Listener introverts are:

  • Observant
  • Reflective
  • Introspective
  • Perceptive
  • Attentive

It’s no secret that introverts are naturally good listeners. In addition, introverts who listen tend to be quite perceptive. You use these skills to actively listen to others, to observe scenes (people-watching), to consider both sides of an issue, and to think introspectively. For example, if you observe people in a meeting, some are daydreaming, some are actively taking notes, and others are observing body language and considering the value of the discussion and how they may incorporate points into their own part of the business. The latter group are often introverts.

If you’re a “listener” introvert, you appear to be observant and quiet, but you are often surveying the landscape and absorbing information. You prefer more time to assess situations and options before declaring a position or view. At home and at work, you tend to see situations from a different perspective and then take the time to consider other views before moving forward.

How to Strengthen Your Listening Skills

Introverts are well-served to grow their listening skills, and it will help them highlight meeting points, challenge specific ideas, and incorporate parts of the discussion in their business to derive further value. To grow this skill, consciously observe — not just words, but body language at home and in meetings (whether they’re virtual or in person). Prepare for meetings by considering who will attend, their possible agenda, and any presentation materials you can get in advance. Take notes to remember and reinforce all the details, then repeat what you hear and/or probe further for more details. This will help to focus your observations and speed up your process to voice opinions (which doesn’t come naturally to us introverts).

However: Don’t be drawn to make early, verbose pronouncements. Take your time to observe, analyze, consider, and decide. Your views will make a difference.

2. Learning

“I learned how to be a learner. When you get in a job, the tendency is to say, ‘I’ve got to know it. I’ve got to give direction to others. I’m in this job because I’m better and smarter.’ I always took a different view, that the key was to identify the people who really knew and learn from them.” –Anne Mulcahy (former CEO of Xerox, introvert)

“Learner” introverts are:

  • Studious
  • Readers
  • Teachers
  • Curious
  • Educators

If you’re a learner introvert, you love to learn. You are curious about the world around you. You are often a voracious reader and regularly check out podcasts and YouTube channels, along with documentaries. Understanding the history of the world around you is important. 

At home, that may mean researching genealogy or reading nonfiction books. At work, having some background on your company and projects you are working on helps to bring context, may spark creative ideas, and develops loyalty with your colleagues. Ensure you make time to quench your need to learn!

How to Strengthen Your Learning Skills

Grow your talent by practice. Learn new subjects. Delve deeper into the background of organizations. Learn new skills at work and how things operate.
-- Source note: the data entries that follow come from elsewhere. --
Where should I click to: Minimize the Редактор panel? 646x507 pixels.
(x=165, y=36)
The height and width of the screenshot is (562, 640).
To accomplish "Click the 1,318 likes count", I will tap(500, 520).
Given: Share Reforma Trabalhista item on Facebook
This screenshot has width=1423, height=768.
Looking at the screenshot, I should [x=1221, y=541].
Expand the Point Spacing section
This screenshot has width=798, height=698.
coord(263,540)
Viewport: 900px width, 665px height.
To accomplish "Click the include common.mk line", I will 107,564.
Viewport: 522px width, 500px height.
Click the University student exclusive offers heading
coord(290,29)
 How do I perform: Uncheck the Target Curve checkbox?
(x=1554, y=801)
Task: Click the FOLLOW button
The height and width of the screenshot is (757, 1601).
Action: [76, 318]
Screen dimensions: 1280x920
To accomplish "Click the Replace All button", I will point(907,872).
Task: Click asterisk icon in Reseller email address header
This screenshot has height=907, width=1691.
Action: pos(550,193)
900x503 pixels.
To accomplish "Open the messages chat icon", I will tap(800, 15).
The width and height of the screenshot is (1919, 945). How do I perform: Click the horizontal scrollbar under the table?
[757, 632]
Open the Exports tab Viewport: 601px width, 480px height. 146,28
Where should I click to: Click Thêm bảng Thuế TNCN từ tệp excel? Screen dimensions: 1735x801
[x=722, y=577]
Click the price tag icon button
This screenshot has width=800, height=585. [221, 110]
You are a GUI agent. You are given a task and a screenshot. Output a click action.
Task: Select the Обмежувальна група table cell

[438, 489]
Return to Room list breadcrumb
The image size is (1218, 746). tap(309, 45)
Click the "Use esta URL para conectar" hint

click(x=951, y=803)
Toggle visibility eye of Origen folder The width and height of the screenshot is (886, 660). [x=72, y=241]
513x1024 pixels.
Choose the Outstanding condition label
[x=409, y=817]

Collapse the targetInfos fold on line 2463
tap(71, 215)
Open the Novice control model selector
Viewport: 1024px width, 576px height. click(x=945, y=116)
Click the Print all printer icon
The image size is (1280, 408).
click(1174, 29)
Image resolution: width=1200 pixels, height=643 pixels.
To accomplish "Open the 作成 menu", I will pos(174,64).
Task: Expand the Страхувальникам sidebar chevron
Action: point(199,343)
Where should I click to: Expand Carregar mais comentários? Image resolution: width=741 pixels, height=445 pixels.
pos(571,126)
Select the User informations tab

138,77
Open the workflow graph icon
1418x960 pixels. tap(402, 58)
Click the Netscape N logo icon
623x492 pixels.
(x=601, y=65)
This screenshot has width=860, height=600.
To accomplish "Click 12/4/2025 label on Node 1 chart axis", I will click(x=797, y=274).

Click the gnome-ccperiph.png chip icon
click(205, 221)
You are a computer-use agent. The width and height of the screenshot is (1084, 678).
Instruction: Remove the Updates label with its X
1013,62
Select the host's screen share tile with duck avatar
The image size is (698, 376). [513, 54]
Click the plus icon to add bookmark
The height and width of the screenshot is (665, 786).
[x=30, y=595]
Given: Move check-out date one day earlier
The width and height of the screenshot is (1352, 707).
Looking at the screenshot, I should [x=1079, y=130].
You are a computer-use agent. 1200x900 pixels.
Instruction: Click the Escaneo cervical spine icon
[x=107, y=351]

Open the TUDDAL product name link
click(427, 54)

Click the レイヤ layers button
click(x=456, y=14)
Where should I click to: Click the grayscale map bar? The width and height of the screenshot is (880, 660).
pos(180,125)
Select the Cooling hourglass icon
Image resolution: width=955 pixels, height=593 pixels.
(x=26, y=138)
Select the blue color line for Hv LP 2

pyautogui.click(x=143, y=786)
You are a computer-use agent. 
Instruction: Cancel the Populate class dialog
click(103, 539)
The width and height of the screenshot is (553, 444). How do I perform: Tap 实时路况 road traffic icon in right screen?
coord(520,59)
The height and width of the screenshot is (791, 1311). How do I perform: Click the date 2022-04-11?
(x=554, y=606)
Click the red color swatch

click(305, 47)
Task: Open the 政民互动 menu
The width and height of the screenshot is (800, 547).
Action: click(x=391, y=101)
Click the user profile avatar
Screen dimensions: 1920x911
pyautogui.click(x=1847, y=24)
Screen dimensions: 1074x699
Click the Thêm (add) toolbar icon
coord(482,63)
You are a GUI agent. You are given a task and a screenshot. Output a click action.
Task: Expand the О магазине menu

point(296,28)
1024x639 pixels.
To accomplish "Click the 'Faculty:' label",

Consider how processes may become more efficient. Study the culture and history of vacation spots or even the town you live in. Sharing your learnings is a great conversation starter, as well, which can help even the quietest introvert.

Schedule one-on-one “Get To Know You” sessions with people at work. Calm any shyness by approaching such discussions as learning opportunities, matched with your preparation skills. Bring a list of a few points to share and some questions to ask about the other person’s background, role, or leadership style. Ask for feedback from managers, team members, and customers. Strive to take away a few points that help build relationships or gain new perspectives on a person or team. Start a mentoring relationship or two. Being both a mentor and a mentee will satisfy your desire to learn… about yourself and about others. It’s a great way to give back to others and make a difference, too.

However: Avid learners can get so wrapped up in the thrill of learning that they can sometimes forget to pull back and apply those learnings.  Don’t forget to apply your learnings at work and at home so you can make the positive difference you are striving toward.

3. Loyalty

“Introverts paradoxically pull away from culture and create culture.” –Laurie Helgoe (psychologist and author, introvert)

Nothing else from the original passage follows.